Justin Alexander and Jenny Elliott like to say their marriage is the most normal part of their relationship – and that’s saying quite a lot considering some of the items they requested as gifts on their wedding registry.

Thirty sheep and goats.

Donations to pay for the wedding of a Palestinian refugee.

Money for medical aid for Iraqi children.

It might seem that Alexander and Elliott, who fell in love while working with the United Nations in the West Bank, have a one-of-a-kind wedding registry, an altruistic gift list that does not include a single request for place settings or Tupperware. But statistics show they are just one couple among thousands leading a burgeoning multimillion-dollar trend: using a ceremony that celebrates love as a way to help those caught in the grip of poverty, violence or war.

“For us, gifts just didn’t matter,” said Elliott, 24. “It was important for our wedding to reflect the people, places and values that are important to us.”

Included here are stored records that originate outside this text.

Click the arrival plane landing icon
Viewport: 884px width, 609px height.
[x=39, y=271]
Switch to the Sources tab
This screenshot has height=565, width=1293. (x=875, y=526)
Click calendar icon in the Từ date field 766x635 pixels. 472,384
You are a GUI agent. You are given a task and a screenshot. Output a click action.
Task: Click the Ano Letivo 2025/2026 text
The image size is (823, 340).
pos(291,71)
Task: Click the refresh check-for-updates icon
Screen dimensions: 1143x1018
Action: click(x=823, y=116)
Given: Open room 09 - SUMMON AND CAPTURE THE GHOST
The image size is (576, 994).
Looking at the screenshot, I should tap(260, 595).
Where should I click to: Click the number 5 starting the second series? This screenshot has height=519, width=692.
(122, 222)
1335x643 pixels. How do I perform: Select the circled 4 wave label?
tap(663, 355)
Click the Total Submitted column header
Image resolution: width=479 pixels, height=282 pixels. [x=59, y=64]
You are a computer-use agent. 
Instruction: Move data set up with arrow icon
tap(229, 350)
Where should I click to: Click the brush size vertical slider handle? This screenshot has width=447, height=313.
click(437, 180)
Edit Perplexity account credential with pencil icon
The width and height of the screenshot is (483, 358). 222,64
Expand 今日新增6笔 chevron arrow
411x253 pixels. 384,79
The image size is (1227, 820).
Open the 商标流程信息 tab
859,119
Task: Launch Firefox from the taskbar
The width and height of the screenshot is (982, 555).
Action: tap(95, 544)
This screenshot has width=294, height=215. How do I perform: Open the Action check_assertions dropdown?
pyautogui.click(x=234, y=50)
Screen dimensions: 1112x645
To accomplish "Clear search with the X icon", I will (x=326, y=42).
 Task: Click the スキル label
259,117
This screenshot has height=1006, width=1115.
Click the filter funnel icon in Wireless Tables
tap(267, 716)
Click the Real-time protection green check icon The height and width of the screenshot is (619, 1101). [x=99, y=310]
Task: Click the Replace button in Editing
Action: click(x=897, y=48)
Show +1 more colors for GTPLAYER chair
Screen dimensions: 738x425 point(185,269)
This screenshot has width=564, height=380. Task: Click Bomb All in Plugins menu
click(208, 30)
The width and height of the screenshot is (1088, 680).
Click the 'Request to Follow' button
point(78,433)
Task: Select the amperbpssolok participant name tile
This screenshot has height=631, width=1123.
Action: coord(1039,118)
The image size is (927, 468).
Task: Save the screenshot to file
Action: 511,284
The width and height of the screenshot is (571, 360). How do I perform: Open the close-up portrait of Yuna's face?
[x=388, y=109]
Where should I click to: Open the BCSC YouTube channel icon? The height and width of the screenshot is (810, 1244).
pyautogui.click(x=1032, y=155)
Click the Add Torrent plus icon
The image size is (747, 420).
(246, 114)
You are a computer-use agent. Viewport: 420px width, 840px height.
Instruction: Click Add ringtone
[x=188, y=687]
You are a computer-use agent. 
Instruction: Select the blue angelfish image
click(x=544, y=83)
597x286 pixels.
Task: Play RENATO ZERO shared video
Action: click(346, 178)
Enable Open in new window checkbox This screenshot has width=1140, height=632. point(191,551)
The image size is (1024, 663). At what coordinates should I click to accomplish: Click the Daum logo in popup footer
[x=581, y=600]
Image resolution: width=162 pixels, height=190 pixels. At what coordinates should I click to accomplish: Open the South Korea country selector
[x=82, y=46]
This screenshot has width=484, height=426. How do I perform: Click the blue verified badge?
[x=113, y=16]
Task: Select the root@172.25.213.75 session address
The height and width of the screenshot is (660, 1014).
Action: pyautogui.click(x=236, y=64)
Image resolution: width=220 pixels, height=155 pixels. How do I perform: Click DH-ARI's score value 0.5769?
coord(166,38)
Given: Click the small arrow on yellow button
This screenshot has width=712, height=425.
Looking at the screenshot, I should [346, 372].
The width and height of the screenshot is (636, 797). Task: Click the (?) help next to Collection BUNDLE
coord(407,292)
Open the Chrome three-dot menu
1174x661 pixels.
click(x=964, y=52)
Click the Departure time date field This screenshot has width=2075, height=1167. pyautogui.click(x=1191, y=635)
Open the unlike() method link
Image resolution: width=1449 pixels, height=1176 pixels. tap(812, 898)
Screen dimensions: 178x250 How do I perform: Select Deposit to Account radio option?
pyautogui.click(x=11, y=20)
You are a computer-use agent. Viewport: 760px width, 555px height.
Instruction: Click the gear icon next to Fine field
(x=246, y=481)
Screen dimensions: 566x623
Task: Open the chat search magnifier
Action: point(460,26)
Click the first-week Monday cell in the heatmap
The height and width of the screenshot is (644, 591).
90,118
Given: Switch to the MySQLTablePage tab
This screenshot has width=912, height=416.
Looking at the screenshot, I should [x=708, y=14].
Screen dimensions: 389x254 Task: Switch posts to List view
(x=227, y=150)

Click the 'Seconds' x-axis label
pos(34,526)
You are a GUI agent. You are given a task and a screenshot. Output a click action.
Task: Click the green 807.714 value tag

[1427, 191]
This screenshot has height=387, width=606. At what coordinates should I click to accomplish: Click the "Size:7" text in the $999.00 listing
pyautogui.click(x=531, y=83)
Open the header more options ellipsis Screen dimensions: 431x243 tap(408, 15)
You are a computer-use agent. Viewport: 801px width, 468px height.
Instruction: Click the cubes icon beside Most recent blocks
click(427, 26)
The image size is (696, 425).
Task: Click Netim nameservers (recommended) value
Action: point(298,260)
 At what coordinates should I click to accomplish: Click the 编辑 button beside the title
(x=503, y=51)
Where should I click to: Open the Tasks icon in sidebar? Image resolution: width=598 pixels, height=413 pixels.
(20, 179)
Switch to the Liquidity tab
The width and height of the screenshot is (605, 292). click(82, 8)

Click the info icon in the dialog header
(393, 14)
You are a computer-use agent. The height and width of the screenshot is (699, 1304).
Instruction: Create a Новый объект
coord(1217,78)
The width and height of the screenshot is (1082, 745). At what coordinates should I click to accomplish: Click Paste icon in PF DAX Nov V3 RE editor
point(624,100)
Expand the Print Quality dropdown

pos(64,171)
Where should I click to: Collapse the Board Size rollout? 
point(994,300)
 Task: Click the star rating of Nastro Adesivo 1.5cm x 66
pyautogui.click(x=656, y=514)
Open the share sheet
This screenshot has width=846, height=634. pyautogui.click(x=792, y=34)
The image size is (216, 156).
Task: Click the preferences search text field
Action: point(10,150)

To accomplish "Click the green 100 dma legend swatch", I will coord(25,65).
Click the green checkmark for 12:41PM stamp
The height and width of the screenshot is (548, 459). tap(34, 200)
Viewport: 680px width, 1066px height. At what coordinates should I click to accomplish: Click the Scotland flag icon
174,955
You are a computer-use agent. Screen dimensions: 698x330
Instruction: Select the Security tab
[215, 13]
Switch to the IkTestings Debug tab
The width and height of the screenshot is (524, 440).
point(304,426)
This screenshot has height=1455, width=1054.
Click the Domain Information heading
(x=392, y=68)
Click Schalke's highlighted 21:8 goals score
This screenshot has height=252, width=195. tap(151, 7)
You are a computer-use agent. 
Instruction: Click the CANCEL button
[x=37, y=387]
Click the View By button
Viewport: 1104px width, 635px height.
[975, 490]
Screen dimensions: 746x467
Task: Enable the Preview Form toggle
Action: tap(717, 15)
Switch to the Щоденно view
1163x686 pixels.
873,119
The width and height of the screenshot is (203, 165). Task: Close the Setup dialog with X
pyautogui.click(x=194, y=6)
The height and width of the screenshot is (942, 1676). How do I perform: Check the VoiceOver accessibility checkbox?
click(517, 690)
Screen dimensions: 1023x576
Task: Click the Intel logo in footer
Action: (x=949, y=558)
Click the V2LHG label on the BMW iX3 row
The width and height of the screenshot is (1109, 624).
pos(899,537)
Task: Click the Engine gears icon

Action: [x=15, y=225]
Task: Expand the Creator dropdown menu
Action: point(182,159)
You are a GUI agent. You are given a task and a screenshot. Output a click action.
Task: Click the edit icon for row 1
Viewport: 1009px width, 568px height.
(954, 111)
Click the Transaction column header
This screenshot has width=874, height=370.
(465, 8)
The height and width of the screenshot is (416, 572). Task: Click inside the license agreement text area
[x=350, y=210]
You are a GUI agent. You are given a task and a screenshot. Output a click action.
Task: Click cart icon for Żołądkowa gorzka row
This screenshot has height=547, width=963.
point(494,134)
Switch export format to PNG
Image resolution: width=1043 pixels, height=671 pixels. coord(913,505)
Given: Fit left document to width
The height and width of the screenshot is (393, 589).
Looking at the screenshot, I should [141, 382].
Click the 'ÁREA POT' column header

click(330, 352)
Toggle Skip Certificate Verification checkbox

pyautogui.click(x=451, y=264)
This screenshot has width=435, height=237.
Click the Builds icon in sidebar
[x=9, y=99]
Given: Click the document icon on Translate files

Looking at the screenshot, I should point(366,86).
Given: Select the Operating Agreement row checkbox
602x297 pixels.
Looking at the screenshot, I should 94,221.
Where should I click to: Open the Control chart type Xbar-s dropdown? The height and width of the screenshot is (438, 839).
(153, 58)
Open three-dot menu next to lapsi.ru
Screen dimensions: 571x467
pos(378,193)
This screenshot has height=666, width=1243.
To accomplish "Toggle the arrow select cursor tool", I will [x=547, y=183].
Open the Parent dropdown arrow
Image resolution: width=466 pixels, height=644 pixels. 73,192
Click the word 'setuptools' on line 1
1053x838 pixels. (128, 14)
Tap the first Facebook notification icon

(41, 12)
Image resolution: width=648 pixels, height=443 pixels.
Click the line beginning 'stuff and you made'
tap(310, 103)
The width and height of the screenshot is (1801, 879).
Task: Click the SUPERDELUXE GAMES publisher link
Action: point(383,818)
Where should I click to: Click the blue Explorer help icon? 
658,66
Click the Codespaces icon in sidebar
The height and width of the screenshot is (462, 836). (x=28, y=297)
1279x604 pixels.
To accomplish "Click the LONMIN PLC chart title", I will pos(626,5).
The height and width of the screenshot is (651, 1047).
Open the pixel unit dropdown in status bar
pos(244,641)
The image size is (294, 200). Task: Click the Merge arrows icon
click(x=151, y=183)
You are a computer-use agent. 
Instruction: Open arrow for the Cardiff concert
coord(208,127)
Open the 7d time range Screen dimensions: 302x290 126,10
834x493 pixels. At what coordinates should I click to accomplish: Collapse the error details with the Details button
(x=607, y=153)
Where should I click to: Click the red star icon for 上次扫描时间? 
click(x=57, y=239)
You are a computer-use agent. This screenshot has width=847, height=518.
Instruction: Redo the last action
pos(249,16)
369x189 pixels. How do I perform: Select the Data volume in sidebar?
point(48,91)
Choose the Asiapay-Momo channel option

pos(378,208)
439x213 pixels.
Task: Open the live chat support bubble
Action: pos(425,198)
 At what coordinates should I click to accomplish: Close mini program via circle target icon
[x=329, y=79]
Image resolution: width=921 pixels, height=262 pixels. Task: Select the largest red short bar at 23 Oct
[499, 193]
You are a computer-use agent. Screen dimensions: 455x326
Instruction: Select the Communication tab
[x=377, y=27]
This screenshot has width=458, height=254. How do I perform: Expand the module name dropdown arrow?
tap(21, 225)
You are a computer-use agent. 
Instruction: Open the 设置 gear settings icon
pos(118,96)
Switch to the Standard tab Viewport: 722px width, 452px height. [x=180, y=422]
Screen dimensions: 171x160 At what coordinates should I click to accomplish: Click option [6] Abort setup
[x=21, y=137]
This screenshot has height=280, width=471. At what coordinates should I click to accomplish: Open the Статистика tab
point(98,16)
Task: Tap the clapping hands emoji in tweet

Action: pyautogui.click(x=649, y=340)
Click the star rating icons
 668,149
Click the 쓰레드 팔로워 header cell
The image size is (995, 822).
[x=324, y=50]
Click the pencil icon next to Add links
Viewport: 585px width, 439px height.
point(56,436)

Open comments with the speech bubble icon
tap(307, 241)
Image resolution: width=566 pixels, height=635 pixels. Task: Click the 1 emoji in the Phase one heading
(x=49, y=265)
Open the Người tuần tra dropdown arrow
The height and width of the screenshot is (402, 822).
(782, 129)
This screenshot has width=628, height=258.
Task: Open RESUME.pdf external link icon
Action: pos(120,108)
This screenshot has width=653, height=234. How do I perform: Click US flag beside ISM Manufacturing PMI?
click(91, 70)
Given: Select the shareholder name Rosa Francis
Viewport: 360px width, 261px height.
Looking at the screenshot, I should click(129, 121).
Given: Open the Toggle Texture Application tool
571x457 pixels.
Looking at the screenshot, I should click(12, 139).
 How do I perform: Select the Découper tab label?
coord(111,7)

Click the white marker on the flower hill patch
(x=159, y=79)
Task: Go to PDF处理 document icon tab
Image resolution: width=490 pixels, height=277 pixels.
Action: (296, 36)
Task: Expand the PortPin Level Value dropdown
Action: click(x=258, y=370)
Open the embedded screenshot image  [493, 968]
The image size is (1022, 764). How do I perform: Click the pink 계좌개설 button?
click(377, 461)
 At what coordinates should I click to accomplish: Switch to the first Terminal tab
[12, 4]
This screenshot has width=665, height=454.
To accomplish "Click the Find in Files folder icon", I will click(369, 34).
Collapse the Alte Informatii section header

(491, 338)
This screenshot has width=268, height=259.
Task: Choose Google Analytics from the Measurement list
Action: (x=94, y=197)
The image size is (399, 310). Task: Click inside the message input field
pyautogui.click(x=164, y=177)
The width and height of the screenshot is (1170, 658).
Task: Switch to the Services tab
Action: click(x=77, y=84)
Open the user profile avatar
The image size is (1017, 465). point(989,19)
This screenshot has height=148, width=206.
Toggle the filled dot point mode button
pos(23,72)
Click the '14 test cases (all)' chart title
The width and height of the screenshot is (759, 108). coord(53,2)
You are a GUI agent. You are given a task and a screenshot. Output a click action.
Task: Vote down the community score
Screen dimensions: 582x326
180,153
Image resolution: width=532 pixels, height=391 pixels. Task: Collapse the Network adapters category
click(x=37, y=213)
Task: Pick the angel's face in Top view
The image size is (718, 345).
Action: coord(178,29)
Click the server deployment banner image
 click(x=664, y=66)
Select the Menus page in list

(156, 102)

Wedding registries devoted at least in part to charity began to gain notice within the wedding-planning industry several years ago. The trend started small, with just a fraction of a percent of the millions of Americans who marry each year choosing to use such registries.

Though no statistics reflect precisely how many couples nationwide are choosing philanthropic wedding registries, one of the largest organizations to facilitate such registries reports skyrocketing numbers.

The I Do Foundation, a nonprofit group started in 2000 by a handful of young men and women awed by how much money their friends were spending on lavish weddings, has raised nearly $1.7 million for charity in the last four years. Some $1.1 million of that came in the last year alone.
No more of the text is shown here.